*Text section:*

#####

Name of the ML model:

FRED-T5 large 820M

Additional links:

https://arxiv.org/abs/2309.10931

Architecture description:

FRED-T5 (Full-scale Russian Enhanced Denoisers) is an encoder-decoder model based on T5 and UL2. Number of attantion heads 16. The dimensions of the hidden layers 1024 and the fully connected layers 2816. GELU activation function.

Description of the training:

Bbpe tokenizer. 50257 + special tokens 107. Prefix tokens: '<LM>', '<SC1>',.. '<SC6>'. Drawing inspiration from Tay et al. (2022), the FRED-T5 1.7.B (or XL) model was pretrained on a mixture of denoisers (MoD), a pretraining objective that represents a set of diverse pretraining objectives. The R-Denoiser is a masked language modeling span corruption objective used in T5. The S-Denoiser follows the language modeling objective, where the input sequence is split into the context and target tokens so that the targets do not rely on future information. The X-Denoiser aims to recover a large part of the input based on the span corruption and language modeling objectives.

#####

*Check your understanding:*
1. Duplicate the passage of the FRED-T5 description from "FRED-T5 large 820M" up to and including "GELU activation function.".
2. According to the FRED-T5 description, which activation function does the model use?
3. List every denoiser that the FRED-T5 description names as part of the mixture of denoisers.
The records that come after this text have no connection to the FRED-T5 description.

#####

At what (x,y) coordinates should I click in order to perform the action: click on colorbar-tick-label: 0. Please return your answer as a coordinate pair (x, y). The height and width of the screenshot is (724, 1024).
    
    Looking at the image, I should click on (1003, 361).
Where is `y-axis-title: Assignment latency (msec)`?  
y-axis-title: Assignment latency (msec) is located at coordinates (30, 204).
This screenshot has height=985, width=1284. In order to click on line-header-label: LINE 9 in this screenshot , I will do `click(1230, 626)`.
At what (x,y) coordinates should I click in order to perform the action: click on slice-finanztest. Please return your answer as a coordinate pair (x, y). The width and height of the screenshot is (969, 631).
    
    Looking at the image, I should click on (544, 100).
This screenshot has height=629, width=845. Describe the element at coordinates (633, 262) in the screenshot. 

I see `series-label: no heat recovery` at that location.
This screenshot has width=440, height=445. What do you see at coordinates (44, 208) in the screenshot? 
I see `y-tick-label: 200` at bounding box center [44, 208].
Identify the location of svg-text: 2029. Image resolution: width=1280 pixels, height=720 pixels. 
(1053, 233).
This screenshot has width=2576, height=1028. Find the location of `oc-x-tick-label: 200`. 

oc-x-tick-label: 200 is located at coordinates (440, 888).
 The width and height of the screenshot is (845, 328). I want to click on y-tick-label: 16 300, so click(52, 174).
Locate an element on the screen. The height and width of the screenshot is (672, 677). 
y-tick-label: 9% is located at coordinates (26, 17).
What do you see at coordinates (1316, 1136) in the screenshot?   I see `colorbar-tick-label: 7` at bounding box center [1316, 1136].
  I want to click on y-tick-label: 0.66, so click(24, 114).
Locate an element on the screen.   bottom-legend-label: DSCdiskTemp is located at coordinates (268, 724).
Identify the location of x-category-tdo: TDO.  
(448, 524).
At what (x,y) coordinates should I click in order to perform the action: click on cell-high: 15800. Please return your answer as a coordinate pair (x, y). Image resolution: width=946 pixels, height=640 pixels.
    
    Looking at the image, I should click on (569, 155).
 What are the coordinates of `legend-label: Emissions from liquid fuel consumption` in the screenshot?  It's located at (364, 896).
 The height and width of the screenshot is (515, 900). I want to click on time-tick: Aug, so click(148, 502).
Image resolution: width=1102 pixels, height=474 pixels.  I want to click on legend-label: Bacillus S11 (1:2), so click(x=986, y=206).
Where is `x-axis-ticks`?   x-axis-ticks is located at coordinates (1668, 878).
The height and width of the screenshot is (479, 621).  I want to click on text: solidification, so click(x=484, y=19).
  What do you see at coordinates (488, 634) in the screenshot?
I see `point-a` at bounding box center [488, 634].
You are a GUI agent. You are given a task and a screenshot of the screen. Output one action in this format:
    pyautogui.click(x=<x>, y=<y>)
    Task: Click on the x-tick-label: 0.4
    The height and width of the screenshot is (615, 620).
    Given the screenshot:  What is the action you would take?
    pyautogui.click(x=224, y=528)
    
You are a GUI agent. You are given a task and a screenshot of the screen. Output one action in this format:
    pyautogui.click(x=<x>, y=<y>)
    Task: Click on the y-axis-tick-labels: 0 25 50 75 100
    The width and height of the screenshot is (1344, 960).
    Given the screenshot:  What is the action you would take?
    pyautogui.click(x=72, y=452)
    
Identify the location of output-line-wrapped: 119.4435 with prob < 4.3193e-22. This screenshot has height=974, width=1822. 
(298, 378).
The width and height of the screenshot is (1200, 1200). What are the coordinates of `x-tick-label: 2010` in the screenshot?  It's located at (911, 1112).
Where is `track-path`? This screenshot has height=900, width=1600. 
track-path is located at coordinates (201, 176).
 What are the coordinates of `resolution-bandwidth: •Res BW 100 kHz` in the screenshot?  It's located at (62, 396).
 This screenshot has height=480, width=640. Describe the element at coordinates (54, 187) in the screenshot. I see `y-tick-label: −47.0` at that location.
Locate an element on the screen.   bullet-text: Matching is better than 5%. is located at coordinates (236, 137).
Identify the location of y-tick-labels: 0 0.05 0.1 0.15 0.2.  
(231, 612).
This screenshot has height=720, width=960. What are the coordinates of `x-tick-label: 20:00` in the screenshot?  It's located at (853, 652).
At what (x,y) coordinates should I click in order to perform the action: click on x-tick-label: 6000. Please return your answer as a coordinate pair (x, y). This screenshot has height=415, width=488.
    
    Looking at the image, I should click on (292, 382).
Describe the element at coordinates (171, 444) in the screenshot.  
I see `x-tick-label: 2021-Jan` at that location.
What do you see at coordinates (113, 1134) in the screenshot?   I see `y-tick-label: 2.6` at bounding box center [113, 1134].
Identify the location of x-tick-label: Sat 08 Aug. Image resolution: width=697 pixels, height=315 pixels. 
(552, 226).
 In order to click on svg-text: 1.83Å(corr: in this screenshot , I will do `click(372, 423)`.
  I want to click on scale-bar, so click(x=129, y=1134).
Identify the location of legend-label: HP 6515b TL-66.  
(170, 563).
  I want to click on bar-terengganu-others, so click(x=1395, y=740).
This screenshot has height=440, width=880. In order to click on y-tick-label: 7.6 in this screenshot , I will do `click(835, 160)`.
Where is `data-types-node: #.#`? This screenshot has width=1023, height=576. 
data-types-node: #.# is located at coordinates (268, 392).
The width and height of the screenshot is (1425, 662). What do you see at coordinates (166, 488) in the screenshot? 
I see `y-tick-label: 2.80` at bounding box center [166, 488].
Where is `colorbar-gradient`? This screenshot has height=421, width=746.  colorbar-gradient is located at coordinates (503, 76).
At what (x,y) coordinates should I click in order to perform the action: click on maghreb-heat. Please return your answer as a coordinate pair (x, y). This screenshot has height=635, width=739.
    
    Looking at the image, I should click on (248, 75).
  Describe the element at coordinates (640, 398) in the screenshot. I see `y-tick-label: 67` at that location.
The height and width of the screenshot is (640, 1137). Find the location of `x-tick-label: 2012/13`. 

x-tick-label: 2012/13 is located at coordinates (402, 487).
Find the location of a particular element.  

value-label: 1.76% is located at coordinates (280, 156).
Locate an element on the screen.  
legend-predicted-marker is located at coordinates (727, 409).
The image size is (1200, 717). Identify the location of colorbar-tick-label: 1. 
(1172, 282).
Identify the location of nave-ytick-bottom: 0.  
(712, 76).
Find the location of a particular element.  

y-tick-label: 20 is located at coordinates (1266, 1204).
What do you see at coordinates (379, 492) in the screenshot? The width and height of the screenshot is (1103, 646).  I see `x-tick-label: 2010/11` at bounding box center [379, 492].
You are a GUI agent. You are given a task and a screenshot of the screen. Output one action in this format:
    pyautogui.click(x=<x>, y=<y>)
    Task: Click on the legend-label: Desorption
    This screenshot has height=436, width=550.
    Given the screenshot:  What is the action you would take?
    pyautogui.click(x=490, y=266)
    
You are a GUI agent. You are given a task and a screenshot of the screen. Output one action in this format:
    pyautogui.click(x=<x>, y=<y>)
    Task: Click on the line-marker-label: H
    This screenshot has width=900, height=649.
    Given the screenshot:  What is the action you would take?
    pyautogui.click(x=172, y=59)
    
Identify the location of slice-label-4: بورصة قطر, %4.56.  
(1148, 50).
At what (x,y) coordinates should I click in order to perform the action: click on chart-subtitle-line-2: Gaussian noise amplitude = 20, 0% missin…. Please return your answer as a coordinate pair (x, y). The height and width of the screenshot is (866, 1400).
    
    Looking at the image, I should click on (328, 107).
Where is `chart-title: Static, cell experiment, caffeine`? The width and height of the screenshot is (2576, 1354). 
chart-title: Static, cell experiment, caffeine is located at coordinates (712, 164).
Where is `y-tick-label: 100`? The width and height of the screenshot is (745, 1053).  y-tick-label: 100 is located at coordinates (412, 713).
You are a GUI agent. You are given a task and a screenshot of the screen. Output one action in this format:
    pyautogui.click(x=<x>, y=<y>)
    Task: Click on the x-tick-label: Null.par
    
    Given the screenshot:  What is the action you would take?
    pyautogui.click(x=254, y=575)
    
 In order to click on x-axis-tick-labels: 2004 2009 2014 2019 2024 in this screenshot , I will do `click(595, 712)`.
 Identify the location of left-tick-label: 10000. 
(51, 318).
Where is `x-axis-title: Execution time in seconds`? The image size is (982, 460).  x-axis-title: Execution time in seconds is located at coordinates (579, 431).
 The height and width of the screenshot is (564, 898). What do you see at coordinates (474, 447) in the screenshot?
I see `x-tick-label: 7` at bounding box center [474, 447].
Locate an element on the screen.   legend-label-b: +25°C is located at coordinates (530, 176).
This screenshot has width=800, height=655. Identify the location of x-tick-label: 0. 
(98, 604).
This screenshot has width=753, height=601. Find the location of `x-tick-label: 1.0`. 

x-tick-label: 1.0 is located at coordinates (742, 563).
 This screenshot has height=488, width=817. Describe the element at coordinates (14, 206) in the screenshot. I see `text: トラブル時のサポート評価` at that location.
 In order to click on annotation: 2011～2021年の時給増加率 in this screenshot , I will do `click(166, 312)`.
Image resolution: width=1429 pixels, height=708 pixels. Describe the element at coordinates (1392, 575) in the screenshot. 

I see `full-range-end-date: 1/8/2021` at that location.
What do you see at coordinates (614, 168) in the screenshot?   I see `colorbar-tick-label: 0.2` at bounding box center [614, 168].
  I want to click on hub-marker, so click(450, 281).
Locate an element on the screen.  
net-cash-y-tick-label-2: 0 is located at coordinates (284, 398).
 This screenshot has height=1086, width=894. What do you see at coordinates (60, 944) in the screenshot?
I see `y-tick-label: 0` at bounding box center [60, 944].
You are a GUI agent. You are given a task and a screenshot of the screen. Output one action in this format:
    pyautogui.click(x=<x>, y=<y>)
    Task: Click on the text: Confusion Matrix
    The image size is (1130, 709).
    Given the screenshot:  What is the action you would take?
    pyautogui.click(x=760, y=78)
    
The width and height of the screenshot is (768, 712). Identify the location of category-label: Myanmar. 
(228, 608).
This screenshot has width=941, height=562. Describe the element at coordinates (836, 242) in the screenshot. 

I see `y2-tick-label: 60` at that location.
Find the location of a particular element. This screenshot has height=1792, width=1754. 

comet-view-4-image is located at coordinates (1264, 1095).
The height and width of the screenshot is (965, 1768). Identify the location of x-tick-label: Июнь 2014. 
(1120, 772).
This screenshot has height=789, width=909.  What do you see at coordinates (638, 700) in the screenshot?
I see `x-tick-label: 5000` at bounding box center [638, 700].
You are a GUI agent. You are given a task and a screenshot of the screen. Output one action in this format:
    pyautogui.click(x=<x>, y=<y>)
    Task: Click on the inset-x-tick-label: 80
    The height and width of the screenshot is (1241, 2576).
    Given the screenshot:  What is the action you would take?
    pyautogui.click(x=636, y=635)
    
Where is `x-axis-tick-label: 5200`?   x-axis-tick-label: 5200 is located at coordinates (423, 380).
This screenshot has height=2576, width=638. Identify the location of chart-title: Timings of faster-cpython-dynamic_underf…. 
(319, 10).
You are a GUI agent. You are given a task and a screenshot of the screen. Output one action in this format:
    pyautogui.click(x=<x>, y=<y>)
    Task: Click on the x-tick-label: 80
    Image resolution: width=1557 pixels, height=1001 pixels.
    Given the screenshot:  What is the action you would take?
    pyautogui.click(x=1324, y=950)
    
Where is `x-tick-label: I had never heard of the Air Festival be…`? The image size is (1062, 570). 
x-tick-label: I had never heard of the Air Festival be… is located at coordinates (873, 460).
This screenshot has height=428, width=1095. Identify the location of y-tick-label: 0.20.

#####

*Outputs for the tasks:*
1.
FRED-T5 large 820M

Additional links:

https://arxiv.org/abs/2309.10931

Architecture description:

FRED-T5 (Full-scale Russian Enhanced Denoisers) is an encoder-decoder model based on T5 and UL2. Number of attantion heads 16. The dimensions of the hidden layers 1024 and the fully connected layers 2816. GELU activation function.

2. GELU

3. R-Denoiser, S-Denoiser, X-Denoiser